Findings of the study also show that among the healthcare providers that passed the healthcare facility assessment and were accordingly accredited, about two-thirds had average score of 50% to 69% (grade C and D), and were significantly higher than those that obtained a score of 70% to 100% (grade A+, A and B). Only a limited number of healthcare providers (about one-sixth) obtained the top three scores of the accreditation assessment. The plausible reason is that majority of the healthcare providers’ facilities are below the pre-determined standards. This finding supports a study by Alhassan et al. [17], where less than one-third of NHIS accredited private primary healthcare facilities were found to be optimally efficient. Our finding implies that majority of the healthcare facilities are not well-resourced, and this could result in limited access to needed resources such as personnel and technology, as well as important services including laboratory and imaginary.

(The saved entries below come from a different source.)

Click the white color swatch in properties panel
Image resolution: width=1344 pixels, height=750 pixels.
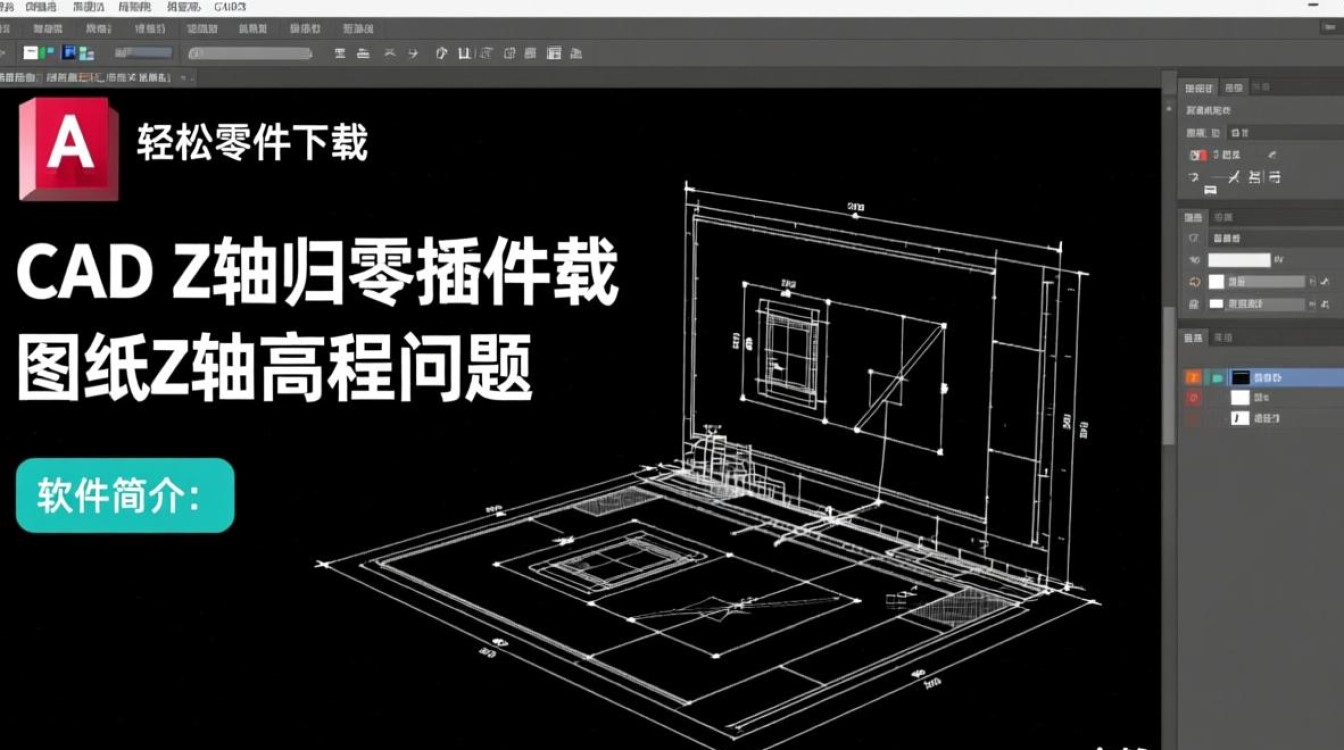tap(1240, 258)
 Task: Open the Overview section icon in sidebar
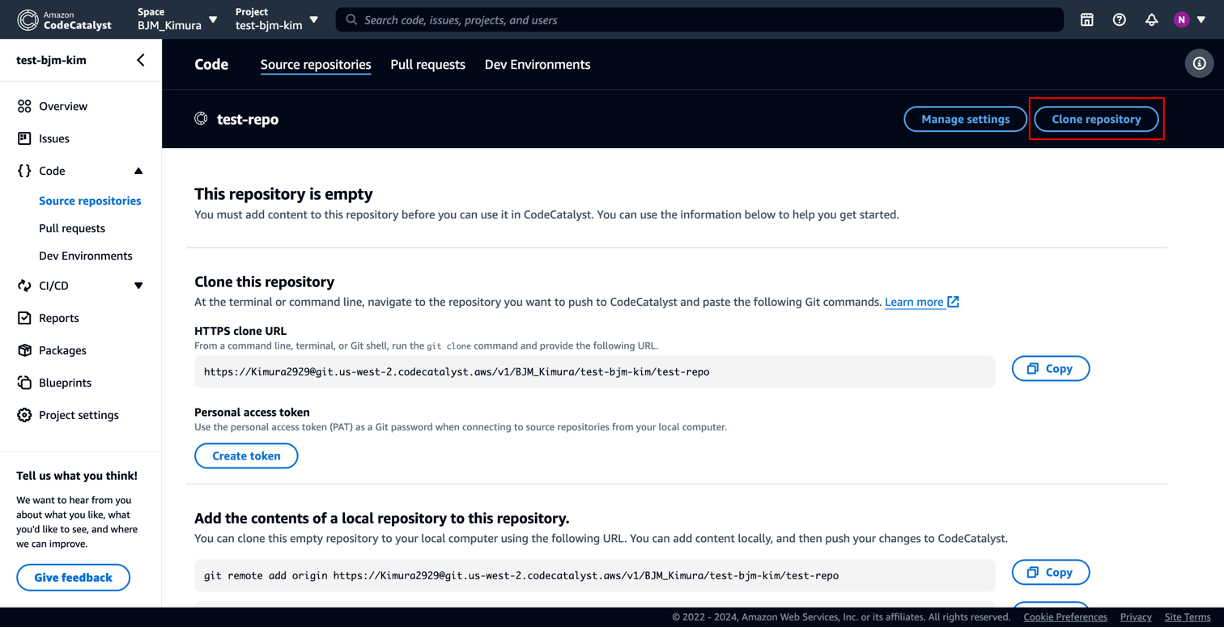22,106
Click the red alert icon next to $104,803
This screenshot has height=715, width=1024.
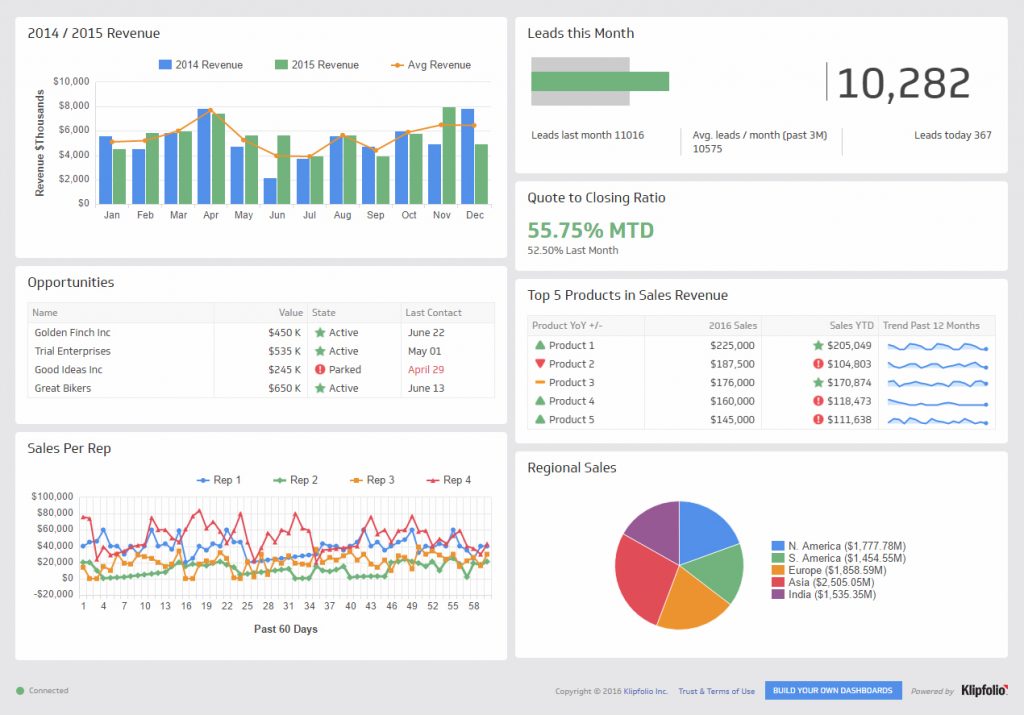[x=818, y=363]
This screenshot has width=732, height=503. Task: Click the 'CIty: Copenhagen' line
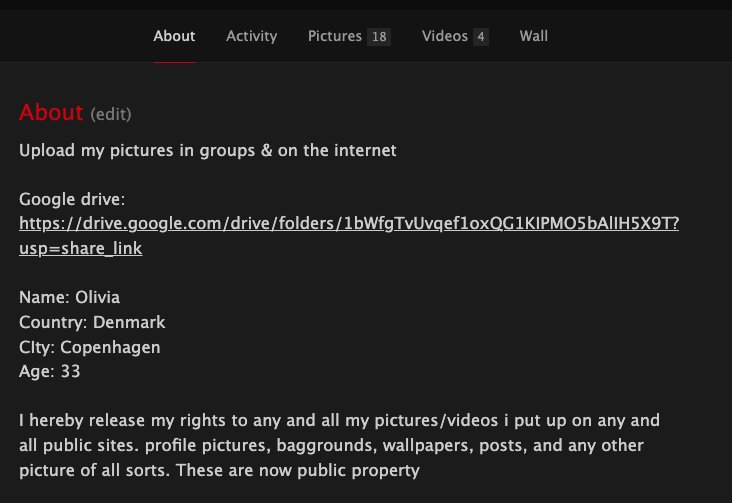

The large number of healthcare providers in the score bracket of 50–69% also raises the question of “is it the case of accreditation fraud, where healthcare providers borrow or rent equipment and other resources for the purpose of satisfying the inspection team to get the desired level of accreditation and return them after the inspection? Or is it the case where healthcare providers that do not meet the pre-established standards for accreditation tend to “buy” the inspecting team, as found in other study [6]? Or the NHIA facility inspection team applies collegial approach of accreditation to some of the healthcare providers especially those that do not meet the applicable requirements for accreditation? In the last instance, the team may favour the unqualified facilities by given average or weak performance score, as found in other studies [1, 5, 19, 20]. One key measure that NHIA uses to address the issue of healthcare providers borrowing or renting equipment and other resources in order to gain accreditation is post accreditation monitoring, involving a team of experts drawn from the health sector. However, the large number of care providers with the average score needs to be examined further to ensure that only providers that meet the applicable pre-determined standards are accredited to render services to the insured.

Study limitations

There were gaps in the data obtained especially information on reapplication. Thus, deductions had to be made on which applications were for reaccreditation (or renewal) and which ones were reapplications from healthcare providers that did not meet requirements of previous healthcare facility assessment exercises, making it a potential source of error. Secondly, the study used a 5-year old data; hence, generalisation of the findings needs to take this into account.

Conclusions

The study reveals significant differences in accreditation scores between regions and between healthcare providers. Healthcare providers in the Ashanti, Greater Accra and Western regions recorded significantly higher assessment scores than those in the other seven regions of the country. Accreditation by type of healthcare provider also shows that pharmacies, clinics, and chemical shops obtained significantly higher scores than the other types of healthcare providers; however, they are no significant differences in pass scores between them. The study also reveals that majority of the healthcare providers that apply for accreditation obtain average assessment scores, and are significantly higher than those that obtain the top three scores. This suggests a need for regulatory authorities to enforce standards to ensure provision of quality care and better health outcomes for the population. Further study would also be necessary to assess accredited healthcare providers’ level of adherence (or compliance) to treatment protocols governing their accreditation status.